I suspect that they showed us just about every crime writer getting up there, singing and playing away, and by ‘up there’ I seem to mean the bit of wall next to the toilets. We got none of the Slice Girls, however, despite them being Craig’s favourites.

Instead there was the hottest moment of all, the sexy sea shanty, sung a capella in German. I didn’t catch her name. Oh, I did. Just looked her up. Simone Buchholz.

I understand we were given the ‘cleaned up highlights’ with the possible exception of allowing Chris Brookmyre to reveal some of his sweariness. And speaking of him, he has quite a nice singing voice, as revealed when he did a number from home, with Christopher Brookmyre and one half of Ambrose Parry (I suspect the upper half, since you ask).

Doug Johnstone appeared several times, both as a blast from the past as well as from his home, where at least he will have been spared being heckled by Martina Cole. Covid has some uses.

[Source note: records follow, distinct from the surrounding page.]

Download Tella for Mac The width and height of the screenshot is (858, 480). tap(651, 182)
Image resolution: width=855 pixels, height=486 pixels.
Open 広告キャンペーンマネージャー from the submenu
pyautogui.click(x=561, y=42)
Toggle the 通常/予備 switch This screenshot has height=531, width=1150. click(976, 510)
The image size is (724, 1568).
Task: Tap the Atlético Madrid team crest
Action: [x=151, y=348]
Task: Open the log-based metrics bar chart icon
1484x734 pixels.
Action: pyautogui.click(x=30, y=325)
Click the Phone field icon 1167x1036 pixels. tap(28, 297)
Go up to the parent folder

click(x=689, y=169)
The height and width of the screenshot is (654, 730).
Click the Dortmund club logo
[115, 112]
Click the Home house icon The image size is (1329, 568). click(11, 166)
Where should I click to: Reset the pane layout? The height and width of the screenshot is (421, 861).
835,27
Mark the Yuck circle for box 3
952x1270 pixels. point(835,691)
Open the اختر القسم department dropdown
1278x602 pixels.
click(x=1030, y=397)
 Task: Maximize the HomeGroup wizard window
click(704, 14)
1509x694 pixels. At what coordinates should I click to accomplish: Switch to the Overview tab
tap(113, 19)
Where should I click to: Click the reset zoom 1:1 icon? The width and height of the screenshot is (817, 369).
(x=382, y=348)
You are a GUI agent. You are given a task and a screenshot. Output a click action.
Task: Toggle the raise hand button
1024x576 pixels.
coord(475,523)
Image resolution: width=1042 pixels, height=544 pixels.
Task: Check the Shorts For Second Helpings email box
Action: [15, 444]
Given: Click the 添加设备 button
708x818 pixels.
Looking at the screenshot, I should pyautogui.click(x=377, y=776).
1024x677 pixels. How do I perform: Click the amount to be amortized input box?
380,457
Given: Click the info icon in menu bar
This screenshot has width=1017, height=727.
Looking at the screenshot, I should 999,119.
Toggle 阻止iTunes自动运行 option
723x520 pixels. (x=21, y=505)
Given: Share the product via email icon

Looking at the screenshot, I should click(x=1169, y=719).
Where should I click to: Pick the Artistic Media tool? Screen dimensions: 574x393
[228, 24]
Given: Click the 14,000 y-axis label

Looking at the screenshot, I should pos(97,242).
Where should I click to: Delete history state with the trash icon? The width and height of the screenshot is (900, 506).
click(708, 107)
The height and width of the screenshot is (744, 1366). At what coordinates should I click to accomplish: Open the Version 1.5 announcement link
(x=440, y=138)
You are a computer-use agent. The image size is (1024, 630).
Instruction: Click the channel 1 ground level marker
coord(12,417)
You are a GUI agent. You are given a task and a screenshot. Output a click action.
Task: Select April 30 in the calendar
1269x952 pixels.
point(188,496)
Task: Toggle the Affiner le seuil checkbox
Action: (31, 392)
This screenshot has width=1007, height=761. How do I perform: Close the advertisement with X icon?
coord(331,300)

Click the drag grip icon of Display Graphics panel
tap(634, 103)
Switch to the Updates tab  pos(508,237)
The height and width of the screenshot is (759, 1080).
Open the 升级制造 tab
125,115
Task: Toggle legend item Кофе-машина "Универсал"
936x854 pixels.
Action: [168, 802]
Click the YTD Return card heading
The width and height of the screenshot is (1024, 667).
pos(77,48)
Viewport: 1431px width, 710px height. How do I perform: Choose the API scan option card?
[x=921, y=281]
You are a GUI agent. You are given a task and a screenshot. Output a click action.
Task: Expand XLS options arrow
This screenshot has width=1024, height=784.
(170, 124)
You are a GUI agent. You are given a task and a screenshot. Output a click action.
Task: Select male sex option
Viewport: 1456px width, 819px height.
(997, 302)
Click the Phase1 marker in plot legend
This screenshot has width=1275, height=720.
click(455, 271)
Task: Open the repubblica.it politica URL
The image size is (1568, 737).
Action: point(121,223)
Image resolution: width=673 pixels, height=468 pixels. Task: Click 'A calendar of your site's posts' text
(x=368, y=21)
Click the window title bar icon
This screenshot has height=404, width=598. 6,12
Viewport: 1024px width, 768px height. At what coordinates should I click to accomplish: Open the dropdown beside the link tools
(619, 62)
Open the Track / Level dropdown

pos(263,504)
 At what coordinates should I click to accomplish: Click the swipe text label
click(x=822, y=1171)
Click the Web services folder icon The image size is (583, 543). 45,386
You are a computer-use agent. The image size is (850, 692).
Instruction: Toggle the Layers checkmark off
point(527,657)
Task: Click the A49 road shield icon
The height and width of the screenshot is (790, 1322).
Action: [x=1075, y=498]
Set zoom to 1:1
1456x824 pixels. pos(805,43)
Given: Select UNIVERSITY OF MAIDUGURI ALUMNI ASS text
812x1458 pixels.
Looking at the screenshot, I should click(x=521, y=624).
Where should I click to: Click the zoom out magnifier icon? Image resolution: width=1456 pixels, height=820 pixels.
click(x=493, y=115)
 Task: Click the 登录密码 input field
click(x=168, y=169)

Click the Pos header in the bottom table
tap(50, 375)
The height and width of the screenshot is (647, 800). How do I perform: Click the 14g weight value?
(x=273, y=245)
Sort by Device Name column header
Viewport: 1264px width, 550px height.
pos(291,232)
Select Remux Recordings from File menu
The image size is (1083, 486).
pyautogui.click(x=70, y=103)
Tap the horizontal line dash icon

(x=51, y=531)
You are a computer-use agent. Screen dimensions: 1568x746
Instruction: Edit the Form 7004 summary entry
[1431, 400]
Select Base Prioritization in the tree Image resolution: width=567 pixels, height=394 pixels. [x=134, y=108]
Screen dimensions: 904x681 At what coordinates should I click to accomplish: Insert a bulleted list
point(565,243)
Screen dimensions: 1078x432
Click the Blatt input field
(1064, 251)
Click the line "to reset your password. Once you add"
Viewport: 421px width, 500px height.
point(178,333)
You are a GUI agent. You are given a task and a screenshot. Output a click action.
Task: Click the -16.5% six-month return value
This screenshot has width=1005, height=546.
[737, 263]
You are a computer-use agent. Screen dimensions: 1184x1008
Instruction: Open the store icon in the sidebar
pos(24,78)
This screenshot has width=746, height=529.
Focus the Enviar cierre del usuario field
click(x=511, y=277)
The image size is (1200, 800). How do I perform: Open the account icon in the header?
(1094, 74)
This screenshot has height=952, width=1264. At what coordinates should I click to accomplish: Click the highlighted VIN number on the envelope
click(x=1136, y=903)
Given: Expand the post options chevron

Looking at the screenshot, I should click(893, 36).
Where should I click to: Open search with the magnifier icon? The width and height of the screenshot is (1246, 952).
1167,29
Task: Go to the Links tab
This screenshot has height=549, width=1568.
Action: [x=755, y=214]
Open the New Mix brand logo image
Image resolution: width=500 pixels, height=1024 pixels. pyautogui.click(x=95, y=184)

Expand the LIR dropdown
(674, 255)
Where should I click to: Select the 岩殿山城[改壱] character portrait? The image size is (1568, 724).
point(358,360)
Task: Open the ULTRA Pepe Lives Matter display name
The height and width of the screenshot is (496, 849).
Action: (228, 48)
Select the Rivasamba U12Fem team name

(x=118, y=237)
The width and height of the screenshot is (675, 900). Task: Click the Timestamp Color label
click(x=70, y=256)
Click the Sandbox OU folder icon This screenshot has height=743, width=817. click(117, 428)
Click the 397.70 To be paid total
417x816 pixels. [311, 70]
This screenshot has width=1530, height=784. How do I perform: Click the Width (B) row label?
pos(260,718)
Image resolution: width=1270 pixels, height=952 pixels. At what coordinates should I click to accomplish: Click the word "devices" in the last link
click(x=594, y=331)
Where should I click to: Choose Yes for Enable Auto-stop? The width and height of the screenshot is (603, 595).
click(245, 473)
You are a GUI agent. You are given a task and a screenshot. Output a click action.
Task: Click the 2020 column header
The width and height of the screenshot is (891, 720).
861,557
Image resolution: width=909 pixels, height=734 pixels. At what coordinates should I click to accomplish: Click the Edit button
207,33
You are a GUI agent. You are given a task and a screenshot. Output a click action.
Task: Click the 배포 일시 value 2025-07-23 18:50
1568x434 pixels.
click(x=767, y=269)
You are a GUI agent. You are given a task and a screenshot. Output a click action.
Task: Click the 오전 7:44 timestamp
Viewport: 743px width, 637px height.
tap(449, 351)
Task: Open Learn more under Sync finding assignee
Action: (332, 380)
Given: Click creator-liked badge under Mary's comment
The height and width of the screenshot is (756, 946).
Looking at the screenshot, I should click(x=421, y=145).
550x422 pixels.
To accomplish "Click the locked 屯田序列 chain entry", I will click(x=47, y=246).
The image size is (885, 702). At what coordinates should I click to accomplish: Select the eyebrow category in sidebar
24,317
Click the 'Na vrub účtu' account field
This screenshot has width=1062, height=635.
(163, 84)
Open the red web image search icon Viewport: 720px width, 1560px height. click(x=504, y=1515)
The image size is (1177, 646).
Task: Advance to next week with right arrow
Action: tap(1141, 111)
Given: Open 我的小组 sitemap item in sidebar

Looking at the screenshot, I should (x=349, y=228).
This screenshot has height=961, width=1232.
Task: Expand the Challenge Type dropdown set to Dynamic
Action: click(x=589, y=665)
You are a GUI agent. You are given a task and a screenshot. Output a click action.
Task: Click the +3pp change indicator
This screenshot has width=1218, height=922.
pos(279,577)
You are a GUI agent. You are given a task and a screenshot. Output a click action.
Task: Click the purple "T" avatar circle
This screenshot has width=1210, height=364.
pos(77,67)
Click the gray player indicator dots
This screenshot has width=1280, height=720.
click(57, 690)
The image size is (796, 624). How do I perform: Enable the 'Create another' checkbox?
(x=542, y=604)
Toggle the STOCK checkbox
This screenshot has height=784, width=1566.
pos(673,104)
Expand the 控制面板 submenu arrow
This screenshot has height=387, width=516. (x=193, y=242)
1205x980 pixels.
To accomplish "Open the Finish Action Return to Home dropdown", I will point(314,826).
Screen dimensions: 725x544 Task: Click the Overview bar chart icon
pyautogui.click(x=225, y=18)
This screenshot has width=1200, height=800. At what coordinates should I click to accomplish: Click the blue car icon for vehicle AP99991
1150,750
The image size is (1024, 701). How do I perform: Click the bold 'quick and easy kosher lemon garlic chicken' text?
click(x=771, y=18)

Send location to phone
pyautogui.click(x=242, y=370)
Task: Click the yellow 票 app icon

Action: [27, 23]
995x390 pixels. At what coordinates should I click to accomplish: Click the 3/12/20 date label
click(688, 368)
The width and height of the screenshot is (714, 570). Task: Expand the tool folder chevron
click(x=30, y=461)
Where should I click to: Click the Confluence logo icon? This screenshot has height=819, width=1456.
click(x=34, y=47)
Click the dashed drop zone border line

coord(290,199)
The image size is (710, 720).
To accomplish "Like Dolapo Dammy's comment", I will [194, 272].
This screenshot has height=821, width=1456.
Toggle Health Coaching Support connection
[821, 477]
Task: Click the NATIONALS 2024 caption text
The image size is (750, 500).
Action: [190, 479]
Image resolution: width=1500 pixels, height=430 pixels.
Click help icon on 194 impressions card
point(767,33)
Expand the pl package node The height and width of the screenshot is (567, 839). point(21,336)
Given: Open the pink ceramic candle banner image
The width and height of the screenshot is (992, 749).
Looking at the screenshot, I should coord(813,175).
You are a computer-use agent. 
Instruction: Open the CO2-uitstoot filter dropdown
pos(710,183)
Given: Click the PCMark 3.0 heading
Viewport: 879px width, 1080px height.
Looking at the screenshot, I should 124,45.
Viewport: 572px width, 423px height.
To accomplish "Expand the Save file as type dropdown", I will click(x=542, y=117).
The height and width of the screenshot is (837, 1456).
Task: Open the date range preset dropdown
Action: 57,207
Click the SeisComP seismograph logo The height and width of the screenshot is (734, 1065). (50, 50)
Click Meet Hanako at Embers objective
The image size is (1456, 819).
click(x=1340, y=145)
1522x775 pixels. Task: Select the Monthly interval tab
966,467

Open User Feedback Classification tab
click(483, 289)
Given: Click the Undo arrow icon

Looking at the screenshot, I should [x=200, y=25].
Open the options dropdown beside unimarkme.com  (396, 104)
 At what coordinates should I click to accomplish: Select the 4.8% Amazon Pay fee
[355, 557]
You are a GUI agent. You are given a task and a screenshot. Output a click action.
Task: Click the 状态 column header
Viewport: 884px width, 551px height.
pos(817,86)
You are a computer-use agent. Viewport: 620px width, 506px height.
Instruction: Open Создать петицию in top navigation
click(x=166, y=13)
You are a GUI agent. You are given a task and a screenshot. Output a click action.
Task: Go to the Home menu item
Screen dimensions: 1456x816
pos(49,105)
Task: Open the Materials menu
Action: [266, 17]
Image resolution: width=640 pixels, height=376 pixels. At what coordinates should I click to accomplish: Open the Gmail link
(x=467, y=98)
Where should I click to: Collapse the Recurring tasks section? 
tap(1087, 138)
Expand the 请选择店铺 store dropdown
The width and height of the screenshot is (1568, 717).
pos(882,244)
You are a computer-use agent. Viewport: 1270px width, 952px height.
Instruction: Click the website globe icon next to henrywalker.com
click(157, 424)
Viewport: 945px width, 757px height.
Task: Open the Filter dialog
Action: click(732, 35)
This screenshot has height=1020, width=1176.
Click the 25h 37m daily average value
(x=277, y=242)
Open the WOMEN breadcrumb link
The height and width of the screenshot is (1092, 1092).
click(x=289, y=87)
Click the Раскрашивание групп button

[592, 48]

I particularly enjoyed the three ladies singing a revolutionary song in Catalan; Johana Gustawsson, Jacky Collins and Teresa Solana. And ‘psycho killer’ Stuart Neville, with no fewer than ten guitars in his room. He’s reasonably good on mouth organ, too.

With one exception, the whole thing went downhill from there. We had Oscar and Herr Enger, more Brookmyre, Will Carver singing in French next to his pink boxes, Luca Veste singing Hit me baby one more time (this was worse than you’d think), and they also overran in time, but Craig said not to worry.

The exception, the one person who really stood out to me, was poet Judith Williams. Apparently Craig was too polite and too tipsy to say no when she first asked to perform at the Coo. Thank god he said yes! Here you see her looking a bit worse for lockdown, but what an enjoyable poem! (And you know me, I don’t go for poetry.) Craig allowed her one swearword, well used towards the end.

As they wound up Chris was naughty again, with beeps silencing his worst words, big boss Bob McDevitt taking to the stage at the Albert Halls, singing in the dark, until finally Val walked 500 miles. A worthy ending. And I definitely think the Coo landlady should invest in some merchandise, as suggested by someone in the audience. Coos are cute.